→ **DOCUMENT SECTION**:
* * * * * * * * *

June Recap | July Beach Outing

June Recap | July Beach Outing

Last Monday, the 17th, about 35 of us came together for our June meeting, and it was one of our largest gatherings to date. There was a dedicated SLP student who came to learn, and the rest of us were people who stutter looking to share and connect with one another. After the opening words and introductions, we split up into 3 smaller groups. We did something different this time, and for one of the groups we had an impromptu workshop led by one of our co-leaders, Chaya, who is presenting the same workshop at an upcoming conference in Iceland. About 10 members volunteered to try something different and join Chaya! The workshop focused on identifying and celebrating the current successes in life and used that as a platform for healing from the past. As one may expect, it turned out to be a meaningful and touching experience for those who participated. 

In another group, we discussed how it can sometimes feel like all the hard work we’ve put into accepting ourselves as people who stutter can be undone in an instant when we revert to feelings of shame in reaction to a listener’s disrespectful response to our speech, and about how it might be worth remembering at those times that such feelings of shame are happening less often and for shorter duration and with less intensity and that the hard work we are putting into accepting ourselves is actually paying off after all. We’re sorry for the run-on sentence here. Sometimes this sort of thing happens. We’re a volunteer based chapter, and are human, just like you. We also discussed the positive aspects of stuttering and a number of other topics as well, in this same group.

* * * * * * * * *

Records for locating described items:
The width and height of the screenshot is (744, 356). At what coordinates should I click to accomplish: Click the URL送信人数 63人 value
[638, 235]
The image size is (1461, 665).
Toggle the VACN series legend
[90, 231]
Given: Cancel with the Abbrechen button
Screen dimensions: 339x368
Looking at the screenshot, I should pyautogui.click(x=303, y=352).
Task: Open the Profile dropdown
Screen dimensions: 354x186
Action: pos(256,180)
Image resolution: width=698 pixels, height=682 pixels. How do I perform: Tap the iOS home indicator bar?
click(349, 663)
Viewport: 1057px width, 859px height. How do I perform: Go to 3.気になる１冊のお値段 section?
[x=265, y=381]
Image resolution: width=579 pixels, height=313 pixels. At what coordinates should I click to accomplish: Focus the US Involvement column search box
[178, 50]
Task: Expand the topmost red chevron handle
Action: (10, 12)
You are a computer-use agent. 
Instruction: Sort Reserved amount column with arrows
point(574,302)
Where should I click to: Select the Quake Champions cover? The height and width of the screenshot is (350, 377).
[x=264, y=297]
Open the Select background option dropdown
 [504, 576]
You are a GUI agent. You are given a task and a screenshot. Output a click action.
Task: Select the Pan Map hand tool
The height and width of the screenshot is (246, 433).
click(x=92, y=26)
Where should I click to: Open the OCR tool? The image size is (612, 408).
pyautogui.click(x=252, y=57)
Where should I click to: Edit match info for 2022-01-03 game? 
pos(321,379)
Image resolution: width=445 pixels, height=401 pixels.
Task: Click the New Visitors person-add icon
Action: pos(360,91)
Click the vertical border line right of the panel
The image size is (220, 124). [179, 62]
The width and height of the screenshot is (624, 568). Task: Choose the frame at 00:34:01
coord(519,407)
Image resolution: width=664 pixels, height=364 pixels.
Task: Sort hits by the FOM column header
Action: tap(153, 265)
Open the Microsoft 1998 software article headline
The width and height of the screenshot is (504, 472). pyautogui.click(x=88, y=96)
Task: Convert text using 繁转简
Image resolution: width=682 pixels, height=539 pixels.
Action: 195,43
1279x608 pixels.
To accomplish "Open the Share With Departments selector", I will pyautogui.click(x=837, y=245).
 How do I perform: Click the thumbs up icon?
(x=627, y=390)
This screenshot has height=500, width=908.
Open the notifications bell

* * * * * * * * *

→ **PROBLEM DETAILS**:
In order of appearance, list every number written in numerals in the June meeting recap.

→ **EXERCISE SOLUTION**:
17th, 35, 3, 10